EXTRAIT À LIRE
⟨

21. Les parties ont été entendues en audience de comparution personnelle par le juge délégué, le 24 avril 2008.

a. Selon le département, avant l'arrêté du 10 janvier 2007, le montant compensatoire était celui fixé par la loi.

Entre le 10 janvier et le 3 octobre 2007 (dates des deux arrêtés du Conseil d'Etat précités), seules des indemnités de CHF 40'000.- avaient été proposées et versées aux chauffeurs qui avaient accepté ce montant.

Le service s'était rendu compte à la fin du mois de janvier 2007 que l'arrêté n'était pas conforme à la LTaxis. Il en avait alors immédiatement paralysé l'application. C'était à tort qu'il avait dit aux intéressés que l'annulation de leur permis était bloquée en raison d'une absence de fonds disponibles. L'information de cette situation avait pris du temps pour remonter au Conseil d'Etat et être suivie d'effets ; ceci expliquait que le second arrêté, annulant le premier, n'ait été pris qu'en octobre 2007. Avant ce blocage, le délai d'octroi des montants compensatoires était de deux à trois mois, sauf surcharge du service.

b. M. A______ a indiqué s'être rendu personnellement auprès de ce dernier, en février 2007, pour déposer sa demande. Personne ne lui avait dit, à cette occasion, que la validité de l'arrêté du 10 janvier 2007 était remise en cause et que son application était paralysée. Il n'avait appris ce fait qu'en novembre 2007, lorsqu'il s'était opposé au montant qu'on lui avait proposé.

Il continuait d'exercer sa profession. S'il avait demandé l'annulation de son permis en 2007, c'était en raison du montant compensatoire de CHF 55'000.- offert. Il n'aurait pas effectué cette démarche cette année-là si ce montant avait été de CHF 40'000.-.

⟩

EXTRAITS DE LIGNES
⟨

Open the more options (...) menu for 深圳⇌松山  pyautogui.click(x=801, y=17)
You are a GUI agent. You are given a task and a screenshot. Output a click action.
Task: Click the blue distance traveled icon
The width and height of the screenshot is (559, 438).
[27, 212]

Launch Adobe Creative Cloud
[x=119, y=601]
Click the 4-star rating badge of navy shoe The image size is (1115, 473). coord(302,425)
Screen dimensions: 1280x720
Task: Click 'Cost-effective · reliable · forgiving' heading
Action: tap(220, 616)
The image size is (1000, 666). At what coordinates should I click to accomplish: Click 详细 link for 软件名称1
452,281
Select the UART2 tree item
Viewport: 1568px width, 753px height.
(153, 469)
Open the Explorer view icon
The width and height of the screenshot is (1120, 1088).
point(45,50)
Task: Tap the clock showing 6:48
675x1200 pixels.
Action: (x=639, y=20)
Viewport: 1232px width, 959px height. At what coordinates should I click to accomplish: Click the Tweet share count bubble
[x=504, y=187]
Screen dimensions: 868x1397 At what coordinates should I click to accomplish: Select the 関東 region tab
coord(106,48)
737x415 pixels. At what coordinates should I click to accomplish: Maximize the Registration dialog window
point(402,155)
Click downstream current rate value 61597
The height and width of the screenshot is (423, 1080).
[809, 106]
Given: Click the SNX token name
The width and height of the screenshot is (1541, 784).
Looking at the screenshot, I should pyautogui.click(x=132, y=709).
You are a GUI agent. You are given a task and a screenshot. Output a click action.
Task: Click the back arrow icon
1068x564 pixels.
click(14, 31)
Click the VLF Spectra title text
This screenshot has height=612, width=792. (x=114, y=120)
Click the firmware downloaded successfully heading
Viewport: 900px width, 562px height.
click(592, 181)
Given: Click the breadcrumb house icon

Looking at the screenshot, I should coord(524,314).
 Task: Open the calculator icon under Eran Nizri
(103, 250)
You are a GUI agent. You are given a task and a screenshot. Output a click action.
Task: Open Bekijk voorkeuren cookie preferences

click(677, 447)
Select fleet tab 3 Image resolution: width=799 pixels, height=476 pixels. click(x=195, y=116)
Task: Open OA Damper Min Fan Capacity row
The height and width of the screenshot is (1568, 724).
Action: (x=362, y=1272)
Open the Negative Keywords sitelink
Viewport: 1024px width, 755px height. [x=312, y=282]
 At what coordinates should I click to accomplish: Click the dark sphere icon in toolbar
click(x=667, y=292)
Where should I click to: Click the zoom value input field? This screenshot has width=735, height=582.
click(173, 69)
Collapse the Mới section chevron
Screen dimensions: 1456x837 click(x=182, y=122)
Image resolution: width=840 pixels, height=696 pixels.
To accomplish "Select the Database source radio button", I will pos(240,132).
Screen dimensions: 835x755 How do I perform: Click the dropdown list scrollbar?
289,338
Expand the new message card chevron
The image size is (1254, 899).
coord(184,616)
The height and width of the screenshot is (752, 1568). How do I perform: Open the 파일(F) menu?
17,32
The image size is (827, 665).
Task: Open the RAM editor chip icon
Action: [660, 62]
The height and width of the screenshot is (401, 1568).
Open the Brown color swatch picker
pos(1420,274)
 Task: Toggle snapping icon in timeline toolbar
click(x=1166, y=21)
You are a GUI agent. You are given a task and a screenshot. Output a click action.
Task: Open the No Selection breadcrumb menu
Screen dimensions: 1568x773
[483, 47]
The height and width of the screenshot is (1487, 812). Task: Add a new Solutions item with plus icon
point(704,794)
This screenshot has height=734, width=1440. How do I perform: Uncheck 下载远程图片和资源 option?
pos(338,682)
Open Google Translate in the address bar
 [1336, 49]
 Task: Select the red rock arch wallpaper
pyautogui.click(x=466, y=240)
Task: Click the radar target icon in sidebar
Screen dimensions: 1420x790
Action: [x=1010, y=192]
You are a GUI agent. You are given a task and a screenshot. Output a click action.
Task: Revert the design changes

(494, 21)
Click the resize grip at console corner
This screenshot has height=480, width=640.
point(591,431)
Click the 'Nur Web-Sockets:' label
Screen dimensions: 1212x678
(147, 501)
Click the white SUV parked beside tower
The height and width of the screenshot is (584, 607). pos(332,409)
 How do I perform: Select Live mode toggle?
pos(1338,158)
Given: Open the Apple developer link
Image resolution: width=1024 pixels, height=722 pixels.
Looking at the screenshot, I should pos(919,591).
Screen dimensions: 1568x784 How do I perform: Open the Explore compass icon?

⟩

EXERCICES PROPOSÉS
[a] Indiquez si chacune des affirmations suivantes concorde avec l'extrait relatif aux montants compensatoires, en répondant par oui ou par non et en citant les mots décisifs de l'extrait : (i) avant le blocage, le délai d'octroi des montants compensatoires était de deux à trois mois, sauf surcharge du service ; (ii) M. A______ a déposé sa demande par courrier ; (iii) M. A______ a cessé d'exercer sa profession.
[b] Rédigez la suite de l'extrait relatif aux montants compensatoires, en reprenant après sa dernière phrase.

LISTE DES RÉPONSES
[a]
(i) Oui : « Avant ce blocage, le délai d'octroi des montants compensatoires était de deux à trois mois, sauf surcharge du service. »
(ii) Non : « M. A______ a indiqué s'être rendu personnellement auprès de ce dernier, en février 2007, pour déposer sa demande. »
(iii) Non : « Il continuait d'exercer sa profession. »

[b]
22. Le 31 juillet 2008, le département a remis au tribunal de céans le procès-verbal de la séance du 21 juin 2006 de la commission consultative, la liste des personnes inscrites sur la liste d'attente des demandes d'annulation de permis entre le 10 janvier et le 3 octobre 2007, ainsi que les dossiers de dix-sept chauffeurs de taxis ayant déposé une demande d'annulation postérieurement à l'arrêté du 10 janvier 2007.

Il ressort de l'examen de ces pièces que le nombre total de permis de service public délivrés était, en septembre 2006, de 934, de 941 en février 2007 et de 932 en 2008.

Le département a bloqué toutes les demandes d'annulation et ne les a traitées, à l'instar de celle de M. A______, qu'après l'adoption de l'arrêté du 3 octobre 2007 du Conseil d'Etat. Il a proposé, à tous les intéressés, un montant compensatoire de CHF 40'000.-. Certains demandeurs se sont opposés à la fixation de ce dernier montant (un détenteur de cinq permis et deux autres chauffeurs) ; parmi eux, deux ont finalement renoncé à l'annulation de leur permis. Ils se sont vus appliquer, par le service, les pénalités appliquées aux personnes refusant de donner suite à la première proposition d'annulation (art. 22 al. 7 LTaxis et 20 al. 11 RTaxis).

23. Le recourant s'est exprimé sur la production de ces documents le 17 novembre 2008.

Si trente-trois demandes étaient en attente en 2006, il restait au minimum CHF 2'700'000.- de fonds disponibles en 2007 (4 millions - 33 x CHF 40'000.-). Les demandes pouvant être traitées immédiatement, l'établissement d'une liste d'attente n'était pas légal.

L'autorité intimée avait avoué en audience avoir donné aux intéressés un faux motif pour justifier l'établissement de cette liste d'attente et le retard du versement des montants compensatoires. Ce comportement violait le principe de la bonne foi.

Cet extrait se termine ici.